(Dataset excerpt)
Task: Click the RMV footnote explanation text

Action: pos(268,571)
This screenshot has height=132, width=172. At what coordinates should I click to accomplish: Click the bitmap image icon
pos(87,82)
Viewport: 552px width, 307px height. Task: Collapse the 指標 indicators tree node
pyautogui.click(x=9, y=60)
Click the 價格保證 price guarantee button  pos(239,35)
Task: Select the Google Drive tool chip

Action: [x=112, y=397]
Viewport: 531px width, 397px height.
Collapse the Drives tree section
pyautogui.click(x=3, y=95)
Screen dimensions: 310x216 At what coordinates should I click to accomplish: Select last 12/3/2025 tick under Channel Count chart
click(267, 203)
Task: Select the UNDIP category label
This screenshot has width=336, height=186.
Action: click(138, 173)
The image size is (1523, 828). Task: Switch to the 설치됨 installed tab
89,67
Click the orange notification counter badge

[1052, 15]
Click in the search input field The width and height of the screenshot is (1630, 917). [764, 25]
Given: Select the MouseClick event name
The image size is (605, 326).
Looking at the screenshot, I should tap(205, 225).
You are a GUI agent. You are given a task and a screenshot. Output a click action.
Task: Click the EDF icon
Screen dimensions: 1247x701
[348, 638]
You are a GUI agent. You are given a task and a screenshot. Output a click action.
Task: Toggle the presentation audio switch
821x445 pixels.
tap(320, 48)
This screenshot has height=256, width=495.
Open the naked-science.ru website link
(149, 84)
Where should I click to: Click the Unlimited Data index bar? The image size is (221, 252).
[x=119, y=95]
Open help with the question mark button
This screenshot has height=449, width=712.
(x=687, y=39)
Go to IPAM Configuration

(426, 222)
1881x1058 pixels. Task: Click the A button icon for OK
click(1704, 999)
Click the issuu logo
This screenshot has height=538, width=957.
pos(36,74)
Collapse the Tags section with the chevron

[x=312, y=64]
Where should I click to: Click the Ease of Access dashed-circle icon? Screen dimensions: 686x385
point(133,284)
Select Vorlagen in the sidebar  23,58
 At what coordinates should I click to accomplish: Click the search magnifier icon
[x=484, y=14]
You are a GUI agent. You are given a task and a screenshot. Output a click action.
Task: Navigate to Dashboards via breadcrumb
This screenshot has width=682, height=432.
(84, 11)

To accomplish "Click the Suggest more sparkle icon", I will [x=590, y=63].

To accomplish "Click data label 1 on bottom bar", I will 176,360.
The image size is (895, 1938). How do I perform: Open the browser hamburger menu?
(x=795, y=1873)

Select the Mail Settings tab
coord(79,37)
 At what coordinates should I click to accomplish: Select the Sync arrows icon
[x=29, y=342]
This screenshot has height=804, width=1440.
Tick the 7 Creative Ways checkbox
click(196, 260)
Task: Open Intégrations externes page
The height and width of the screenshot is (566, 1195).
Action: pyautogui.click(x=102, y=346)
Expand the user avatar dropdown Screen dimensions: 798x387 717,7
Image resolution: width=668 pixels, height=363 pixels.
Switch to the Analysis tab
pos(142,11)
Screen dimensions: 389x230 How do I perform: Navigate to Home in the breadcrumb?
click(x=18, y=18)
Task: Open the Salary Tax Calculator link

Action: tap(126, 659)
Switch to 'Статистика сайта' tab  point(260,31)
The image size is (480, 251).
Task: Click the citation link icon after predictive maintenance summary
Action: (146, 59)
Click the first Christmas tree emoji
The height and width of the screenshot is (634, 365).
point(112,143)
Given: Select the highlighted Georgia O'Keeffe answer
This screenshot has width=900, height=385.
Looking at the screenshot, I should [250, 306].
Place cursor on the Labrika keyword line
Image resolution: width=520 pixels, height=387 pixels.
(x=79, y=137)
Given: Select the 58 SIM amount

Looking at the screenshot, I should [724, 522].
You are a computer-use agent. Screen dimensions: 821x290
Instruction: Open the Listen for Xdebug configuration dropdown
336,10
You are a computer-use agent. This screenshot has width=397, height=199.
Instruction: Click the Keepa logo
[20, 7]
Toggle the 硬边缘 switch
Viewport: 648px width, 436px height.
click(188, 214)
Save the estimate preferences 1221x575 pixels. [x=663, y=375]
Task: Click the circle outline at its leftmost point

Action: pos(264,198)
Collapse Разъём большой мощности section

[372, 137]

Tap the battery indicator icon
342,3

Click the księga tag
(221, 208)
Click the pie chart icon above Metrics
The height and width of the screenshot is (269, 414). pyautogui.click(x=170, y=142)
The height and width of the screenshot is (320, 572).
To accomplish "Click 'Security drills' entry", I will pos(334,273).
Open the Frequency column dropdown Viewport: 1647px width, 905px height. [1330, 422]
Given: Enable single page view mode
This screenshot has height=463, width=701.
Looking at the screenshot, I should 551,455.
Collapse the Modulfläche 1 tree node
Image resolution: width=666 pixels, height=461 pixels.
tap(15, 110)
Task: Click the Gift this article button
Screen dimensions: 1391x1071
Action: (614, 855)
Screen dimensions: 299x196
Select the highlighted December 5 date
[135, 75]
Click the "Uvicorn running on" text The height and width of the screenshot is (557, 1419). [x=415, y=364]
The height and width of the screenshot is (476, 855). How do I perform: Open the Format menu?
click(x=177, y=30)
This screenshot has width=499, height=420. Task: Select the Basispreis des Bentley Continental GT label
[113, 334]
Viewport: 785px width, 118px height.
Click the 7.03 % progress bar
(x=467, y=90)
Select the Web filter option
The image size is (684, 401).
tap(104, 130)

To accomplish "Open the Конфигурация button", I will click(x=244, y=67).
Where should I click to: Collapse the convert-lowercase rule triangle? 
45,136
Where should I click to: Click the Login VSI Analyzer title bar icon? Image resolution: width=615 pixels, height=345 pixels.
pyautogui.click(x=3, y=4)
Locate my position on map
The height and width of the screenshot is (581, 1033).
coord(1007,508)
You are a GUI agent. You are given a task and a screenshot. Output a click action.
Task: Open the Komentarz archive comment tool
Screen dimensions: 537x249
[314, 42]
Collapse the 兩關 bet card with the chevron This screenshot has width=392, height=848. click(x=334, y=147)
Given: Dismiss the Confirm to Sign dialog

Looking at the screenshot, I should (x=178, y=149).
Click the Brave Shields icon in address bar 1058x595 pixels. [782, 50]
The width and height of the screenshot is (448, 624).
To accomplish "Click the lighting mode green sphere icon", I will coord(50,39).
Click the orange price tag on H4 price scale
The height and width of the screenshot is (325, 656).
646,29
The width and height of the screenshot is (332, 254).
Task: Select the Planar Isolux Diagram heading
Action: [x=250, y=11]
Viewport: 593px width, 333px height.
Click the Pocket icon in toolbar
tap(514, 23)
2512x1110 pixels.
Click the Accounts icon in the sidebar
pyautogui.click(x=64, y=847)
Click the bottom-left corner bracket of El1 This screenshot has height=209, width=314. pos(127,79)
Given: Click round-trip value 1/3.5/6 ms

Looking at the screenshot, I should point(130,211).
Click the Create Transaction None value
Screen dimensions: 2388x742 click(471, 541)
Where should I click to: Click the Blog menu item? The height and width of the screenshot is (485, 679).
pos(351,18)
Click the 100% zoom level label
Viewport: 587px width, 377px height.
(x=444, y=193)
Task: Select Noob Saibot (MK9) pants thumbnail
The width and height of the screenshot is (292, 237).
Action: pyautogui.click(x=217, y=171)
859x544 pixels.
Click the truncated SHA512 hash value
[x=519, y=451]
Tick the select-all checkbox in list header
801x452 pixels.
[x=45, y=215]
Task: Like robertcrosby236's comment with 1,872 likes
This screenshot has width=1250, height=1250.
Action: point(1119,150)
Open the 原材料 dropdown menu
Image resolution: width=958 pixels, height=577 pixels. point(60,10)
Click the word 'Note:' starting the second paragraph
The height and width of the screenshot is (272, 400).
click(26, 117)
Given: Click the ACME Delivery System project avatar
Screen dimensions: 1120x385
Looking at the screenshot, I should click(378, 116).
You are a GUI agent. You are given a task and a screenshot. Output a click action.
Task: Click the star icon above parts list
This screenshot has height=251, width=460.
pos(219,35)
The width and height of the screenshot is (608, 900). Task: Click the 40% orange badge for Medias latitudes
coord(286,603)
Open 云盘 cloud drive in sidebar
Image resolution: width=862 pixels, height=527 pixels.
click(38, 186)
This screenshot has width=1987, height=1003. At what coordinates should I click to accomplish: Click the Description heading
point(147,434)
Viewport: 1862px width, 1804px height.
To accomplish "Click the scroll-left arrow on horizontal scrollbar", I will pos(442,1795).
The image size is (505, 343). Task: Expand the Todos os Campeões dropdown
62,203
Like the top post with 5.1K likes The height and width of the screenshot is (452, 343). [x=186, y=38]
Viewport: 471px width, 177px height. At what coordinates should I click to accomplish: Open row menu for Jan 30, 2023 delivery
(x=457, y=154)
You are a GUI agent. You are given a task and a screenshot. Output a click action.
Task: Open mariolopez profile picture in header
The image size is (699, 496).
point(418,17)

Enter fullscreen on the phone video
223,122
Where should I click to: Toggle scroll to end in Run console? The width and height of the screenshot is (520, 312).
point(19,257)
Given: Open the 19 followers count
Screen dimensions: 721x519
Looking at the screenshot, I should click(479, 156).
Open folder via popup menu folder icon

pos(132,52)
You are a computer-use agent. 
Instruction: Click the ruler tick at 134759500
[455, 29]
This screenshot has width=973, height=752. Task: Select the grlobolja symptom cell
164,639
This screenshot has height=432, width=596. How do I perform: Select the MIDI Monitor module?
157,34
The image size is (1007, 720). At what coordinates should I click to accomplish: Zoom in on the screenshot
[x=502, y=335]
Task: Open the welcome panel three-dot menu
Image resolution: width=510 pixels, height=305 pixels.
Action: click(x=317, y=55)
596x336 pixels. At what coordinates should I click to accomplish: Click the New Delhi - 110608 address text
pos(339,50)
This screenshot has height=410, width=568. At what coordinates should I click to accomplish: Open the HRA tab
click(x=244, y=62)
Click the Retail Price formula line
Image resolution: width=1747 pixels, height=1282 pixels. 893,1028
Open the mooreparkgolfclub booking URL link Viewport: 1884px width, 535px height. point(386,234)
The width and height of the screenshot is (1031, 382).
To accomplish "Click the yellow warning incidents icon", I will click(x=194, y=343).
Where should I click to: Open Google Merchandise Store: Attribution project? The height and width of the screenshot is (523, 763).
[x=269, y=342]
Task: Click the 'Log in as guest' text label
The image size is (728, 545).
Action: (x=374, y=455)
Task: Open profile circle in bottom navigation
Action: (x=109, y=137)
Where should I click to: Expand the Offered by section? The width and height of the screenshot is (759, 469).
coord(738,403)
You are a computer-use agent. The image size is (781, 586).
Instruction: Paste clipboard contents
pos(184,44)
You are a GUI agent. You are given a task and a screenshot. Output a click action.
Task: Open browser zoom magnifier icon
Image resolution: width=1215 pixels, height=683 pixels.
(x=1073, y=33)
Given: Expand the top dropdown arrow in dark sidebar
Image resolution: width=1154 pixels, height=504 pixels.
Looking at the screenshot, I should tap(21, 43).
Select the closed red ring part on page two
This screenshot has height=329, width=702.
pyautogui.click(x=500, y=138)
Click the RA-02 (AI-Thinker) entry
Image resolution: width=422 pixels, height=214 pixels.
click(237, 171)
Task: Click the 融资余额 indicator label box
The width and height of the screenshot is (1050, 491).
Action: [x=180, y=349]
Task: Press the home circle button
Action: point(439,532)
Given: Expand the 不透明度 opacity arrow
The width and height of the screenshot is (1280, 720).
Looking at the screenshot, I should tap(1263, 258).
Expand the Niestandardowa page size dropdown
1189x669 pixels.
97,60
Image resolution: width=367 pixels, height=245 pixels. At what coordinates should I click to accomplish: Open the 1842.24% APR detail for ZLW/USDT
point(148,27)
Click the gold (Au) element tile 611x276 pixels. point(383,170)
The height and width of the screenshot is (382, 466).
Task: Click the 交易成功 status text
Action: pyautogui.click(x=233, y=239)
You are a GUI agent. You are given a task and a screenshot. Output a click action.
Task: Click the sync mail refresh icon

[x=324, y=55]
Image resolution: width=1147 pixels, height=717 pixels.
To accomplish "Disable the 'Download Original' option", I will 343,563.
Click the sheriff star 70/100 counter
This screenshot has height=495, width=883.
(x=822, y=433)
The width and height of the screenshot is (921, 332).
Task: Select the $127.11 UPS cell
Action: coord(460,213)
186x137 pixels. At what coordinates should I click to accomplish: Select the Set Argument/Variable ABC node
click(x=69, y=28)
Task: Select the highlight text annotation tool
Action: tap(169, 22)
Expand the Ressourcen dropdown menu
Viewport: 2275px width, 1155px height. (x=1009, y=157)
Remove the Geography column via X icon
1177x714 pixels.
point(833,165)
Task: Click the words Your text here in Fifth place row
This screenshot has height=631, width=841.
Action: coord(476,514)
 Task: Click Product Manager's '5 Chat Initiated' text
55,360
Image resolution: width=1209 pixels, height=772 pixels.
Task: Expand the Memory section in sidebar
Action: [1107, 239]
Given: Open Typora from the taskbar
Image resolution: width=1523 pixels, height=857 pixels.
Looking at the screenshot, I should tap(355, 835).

=== Prompt ===
Reproduce verbatim the lines of the material above, starting at the line that contains "Open the mooreparkgolfclub" and ending at the line that contains "[x=324, y=55]", with both of those lines included.

=== Complete output ===
Open the mooreparkgolfclub booking URL link Viewport: 1884px width, 535px height. point(386,234)
The width and height of the screenshot is (1031, 382).
To accomplish "Click the yellow warning incidents icon", I will click(x=194, y=343).
Where should I click to: Open Google Merchandise Store: Attribution project? The height and width of the screenshot is (523, 763).
[x=269, y=342]
Task: Click the 'Log in as guest' text label
The image size is (728, 545).
Action: (x=374, y=455)
Task: Open profile circle in bottom navigation
Action: (x=109, y=137)
Where should I click to: Expand the Offered by section? The width and height of the screenshot is (759, 469).
coord(738,403)
You are a computer-use agent. The image size is (781, 586).
Instruction: Paste clipboard contents
pos(184,44)
You are a GUI agent. You are given a task and a screenshot. Output a click action.
Task: Open browser zoom magnifier icon
Image resolution: width=1215 pixels, height=683 pixels.
(x=1073, y=33)
Given: Expand the top dropdown arrow in dark sidebar
Image resolution: width=1154 pixels, height=504 pixels.
Looking at the screenshot, I should tap(21, 43).
Select the closed red ring part on page two
This screenshot has height=329, width=702.
pyautogui.click(x=500, y=138)
Click the RA-02 (AI-Thinker) entry
Image resolution: width=422 pixels, height=214 pixels.
click(237, 171)
Task: Click the 融资余额 indicator label box
The width and height of the screenshot is (1050, 491).
Action: [x=180, y=349]
Task: Press the home circle button
Action: point(439,532)
Given: Expand the 不透明度 opacity arrow
The width and height of the screenshot is (1280, 720).
Looking at the screenshot, I should tap(1263, 258).
Expand the Niestandardowa page size dropdown
1189x669 pixels.
97,60
Image resolution: width=367 pixels, height=245 pixels. At what coordinates should I click to accomplish: Open the 1842.24% APR detail for ZLW/USDT
point(148,27)
Click the gold (Au) element tile 611x276 pixels. point(383,170)
The height and width of the screenshot is (382, 466).
Task: Click the 交易成功 status text
Action: pyautogui.click(x=233, y=239)
You are a GUI agent. You are given a task and a screenshot. Output a click action.
Task: Click the sync mail refresh icon

[x=324, y=55]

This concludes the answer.